The Site Reliability Engineer (SRE) position requires a mix of strategic engineering and design along with hands-on, technical work.
A successful candidate will have experience in being a Systems Administrator that has moved on to DevOps/Automation in their career.
The SRE will conﬁgure, tune, and troubleshoot multi-tiered systems to achieve optimal application performance, stability and availability.
The SRE will work closely with the systems engineers, network engineers, database administrators, monitoring team, and information security team. For this position, strict application security and high availability requirements must be balanced to achieve optimal solutions.
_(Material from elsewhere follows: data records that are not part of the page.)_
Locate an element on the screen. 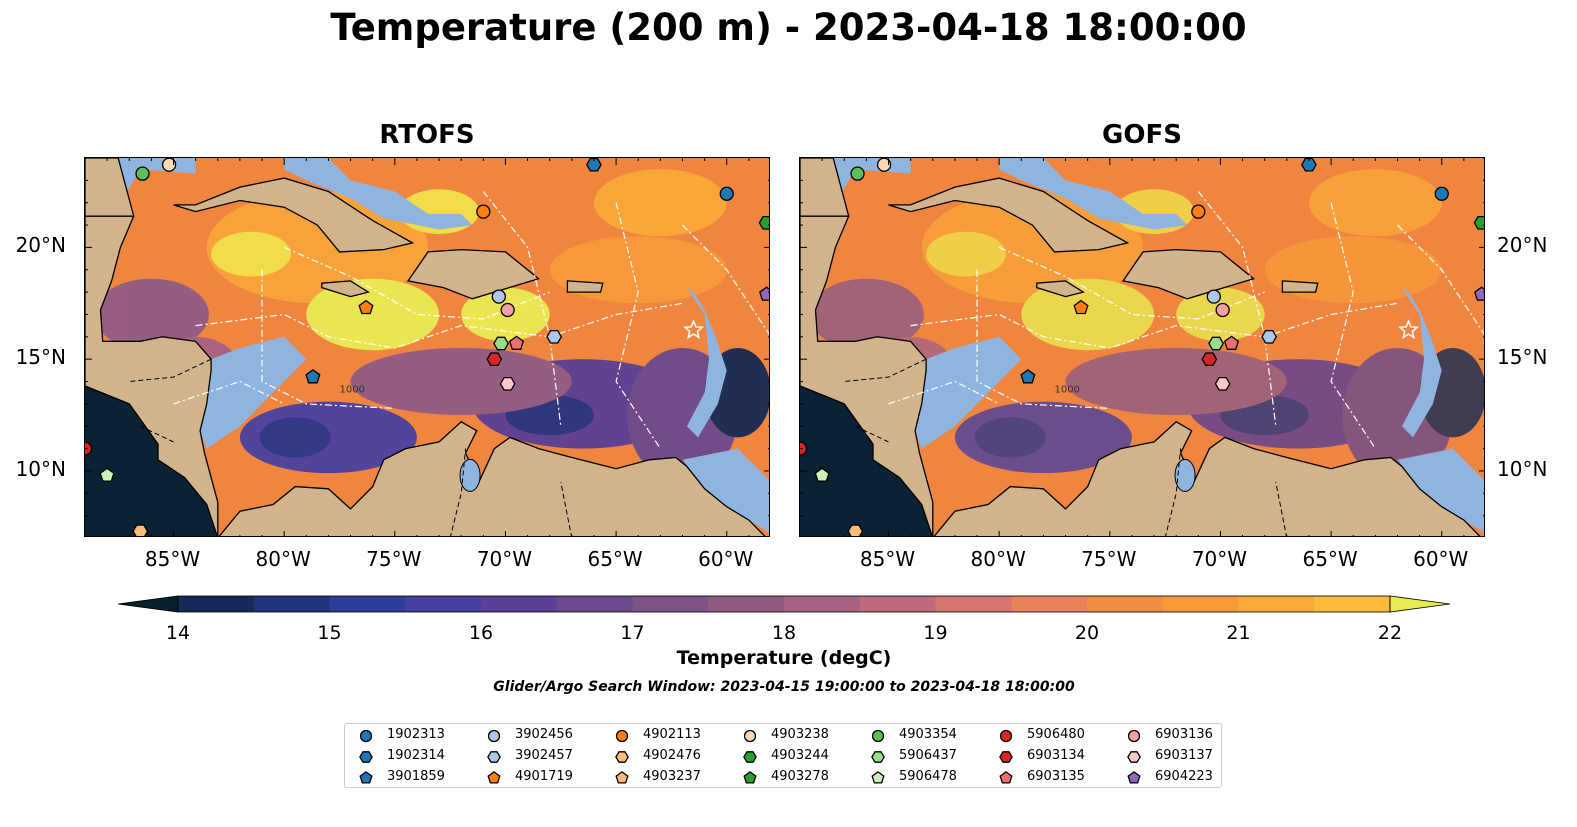  lon-tick: 80°W is located at coordinates (998, 559).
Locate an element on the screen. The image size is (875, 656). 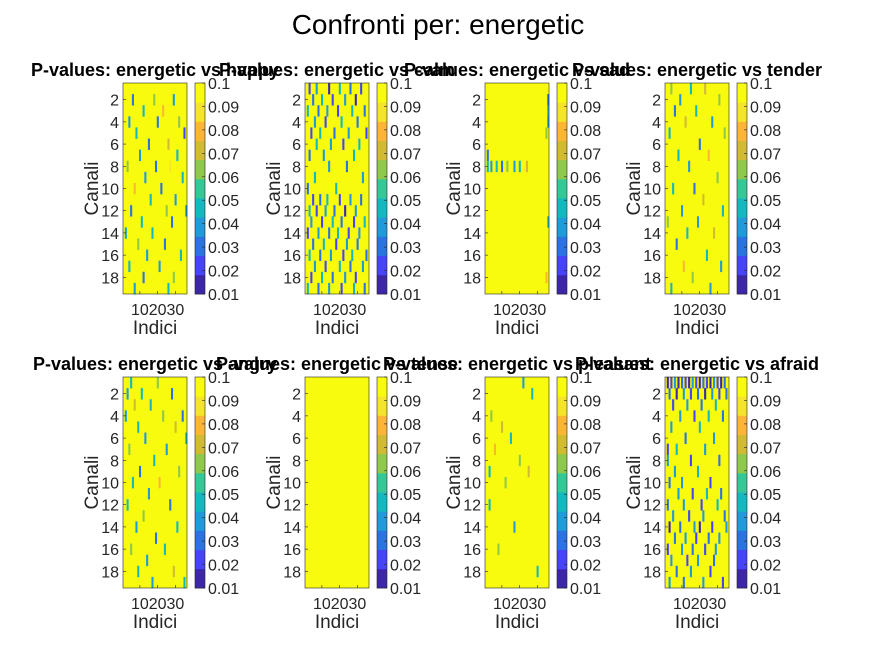
colorbar-tick-label: 0.08 is located at coordinates (766, 426).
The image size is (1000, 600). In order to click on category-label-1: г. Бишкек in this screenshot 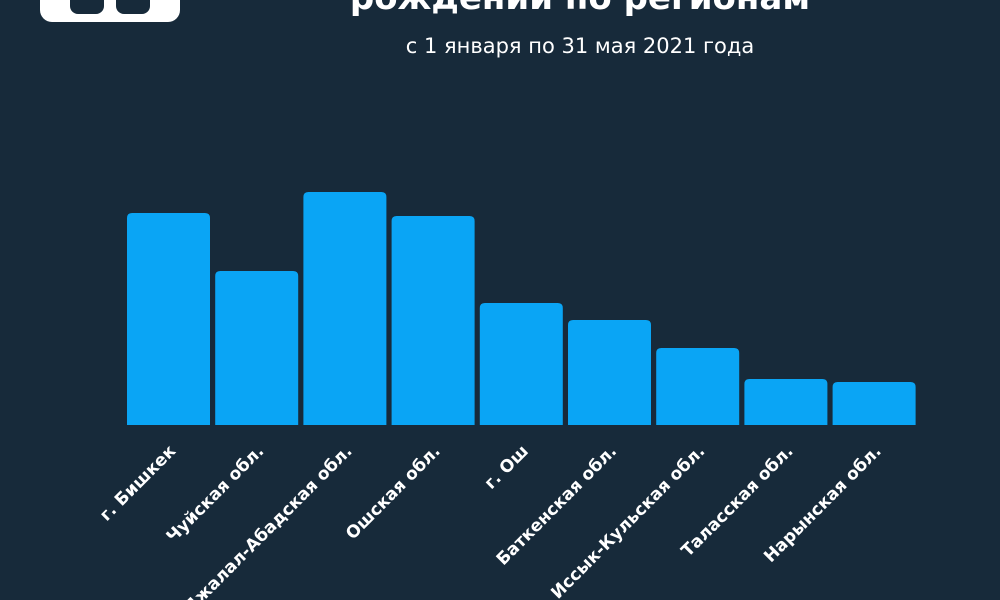, I will do `click(138, 483)`.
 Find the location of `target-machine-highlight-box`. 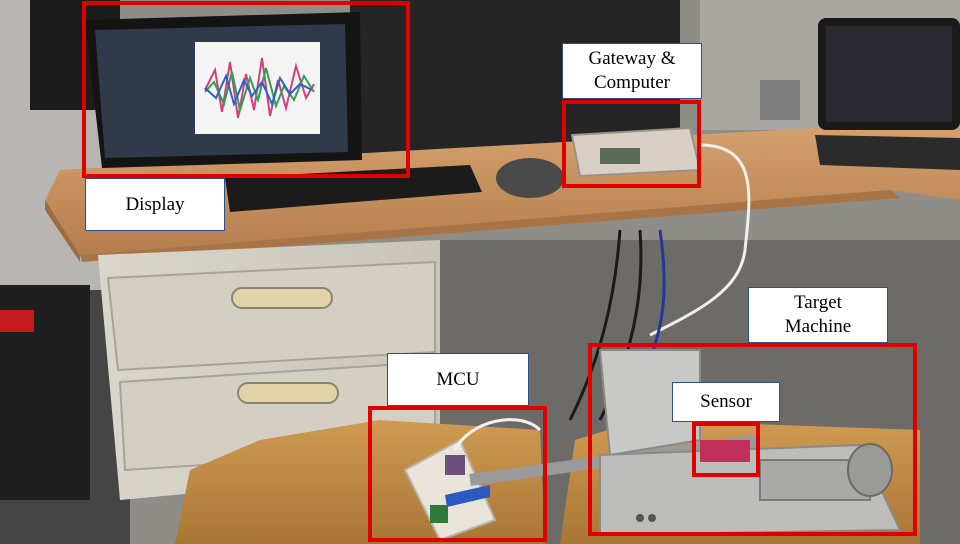

target-machine-highlight-box is located at coordinates (752, 440).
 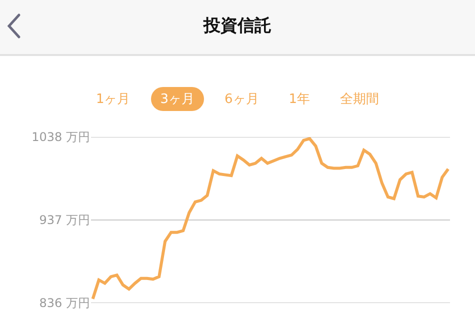 What do you see at coordinates (237, 26) in the screenshot?
I see `chart-title: 投資信託` at bounding box center [237, 26].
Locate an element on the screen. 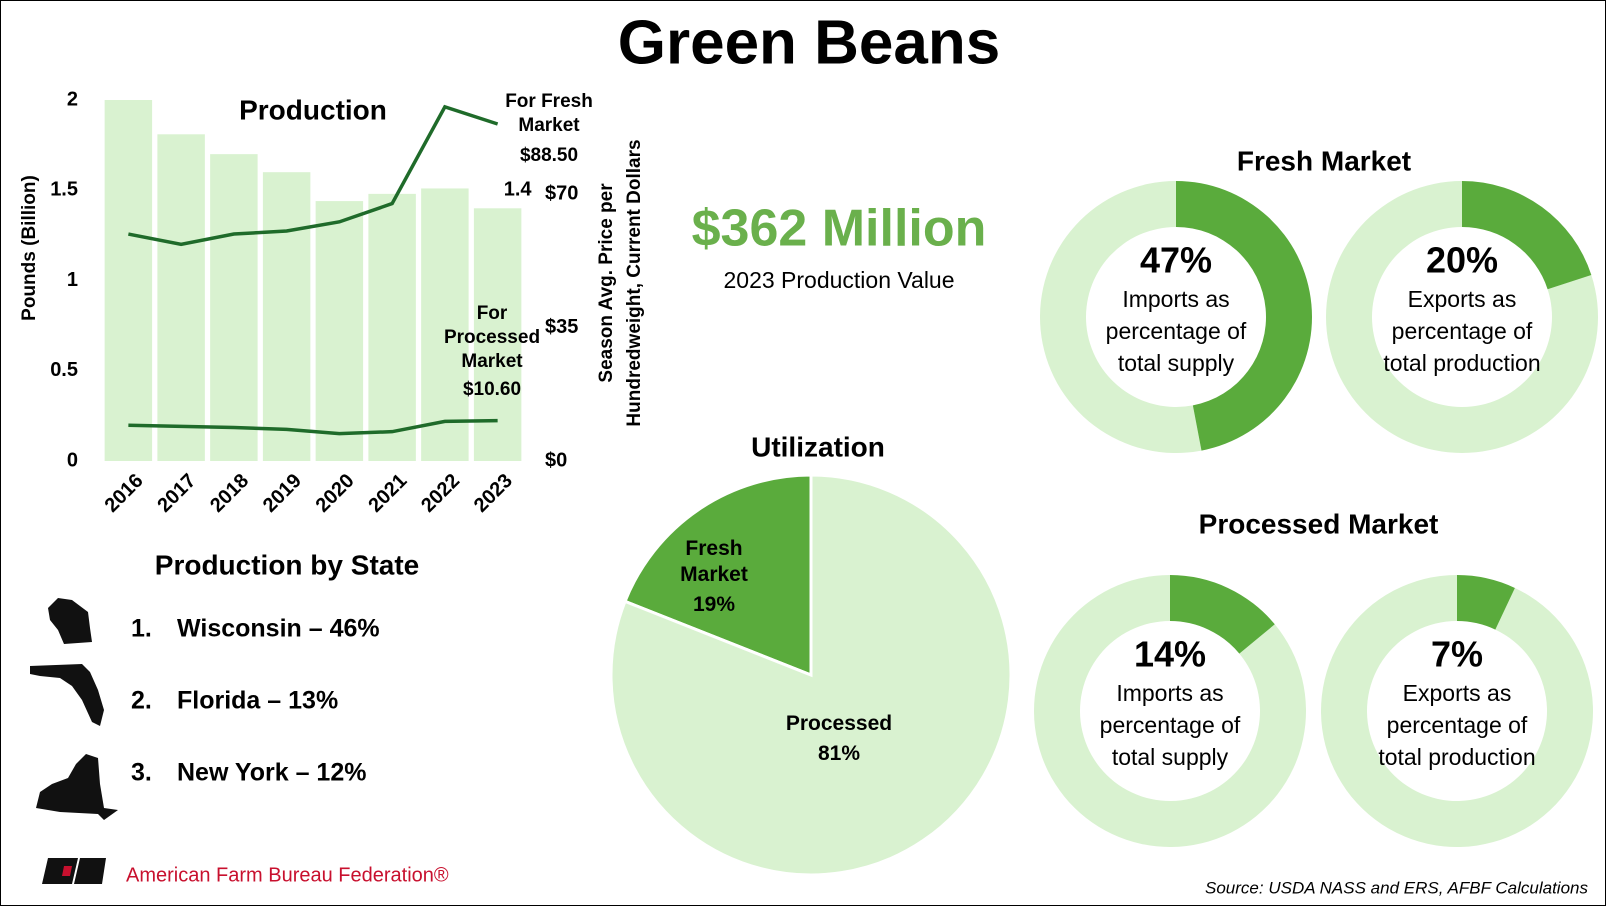 This screenshot has height=906, width=1606. x-tick-label: 2018 is located at coordinates (230, 494).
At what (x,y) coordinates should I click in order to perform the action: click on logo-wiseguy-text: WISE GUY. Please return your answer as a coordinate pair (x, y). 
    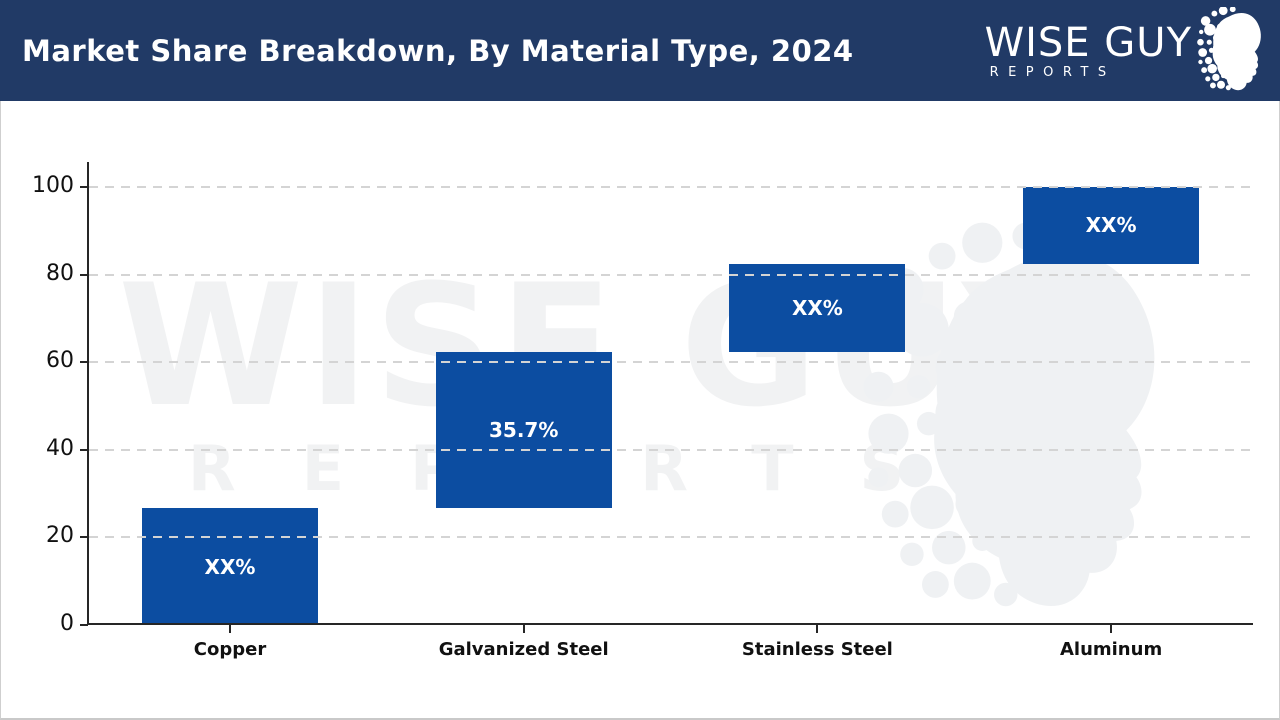
    Looking at the image, I should click on (1088, 42).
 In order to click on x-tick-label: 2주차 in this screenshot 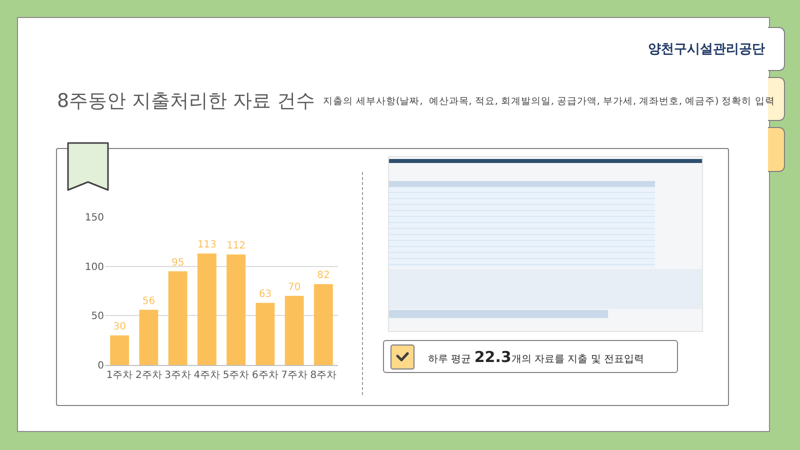, I will do `click(149, 376)`.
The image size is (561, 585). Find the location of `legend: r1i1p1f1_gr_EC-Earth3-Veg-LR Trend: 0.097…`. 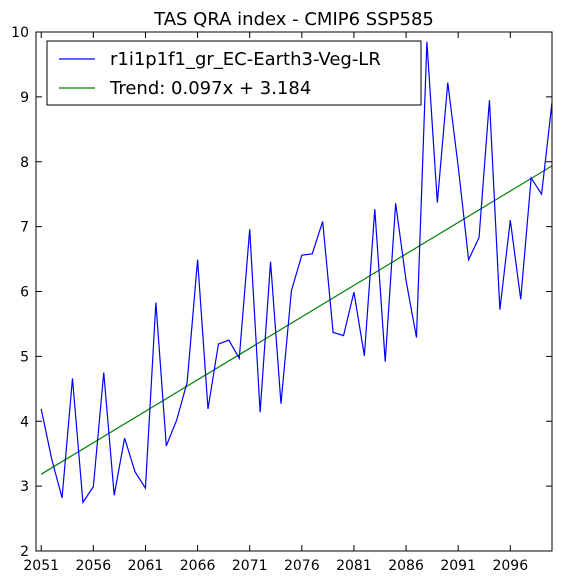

- Support development team in handling production environments, releases and pipeline execution
- Identify requirements of new features, and propose design and solution
- Implement features in suitable programming language
- Take ownership of delivering features and improvements on time
- Able to wear multiple hats, do what it takes ability and attitude
- Excellent analytical and problem solving skills
- Excellent oral and written communication skills.
5+ years of managing services in a large scale *nix environment.
- Strong hands-on knowledge in Unix/Linux environments.
- A systematic, test-and-measure approach to continually improving service operations.
- Understanding of standard networking protocols and components such as: HTTP, DNS, TCP/IP, ICMP and Load Balancing.
- Hands-on experience from git, automation and continuous integration.
- Experience with conﬁg management / infrastructure as code.
- Practical knowledge of shell scripting and at least one programming language.
Extra Merit Qualiﬁcations
- Production experience using Docker and Kubernetes, Mesos or other orchestrator.
- Knowledge about pipeline/workﬂow technologies.
- Working knowledge Kafka and Splunk.
- Good understanding of the Java Virtual Machine.
- Java/Scala programming skills
6 months +
Min. 5 years of professional IT experience.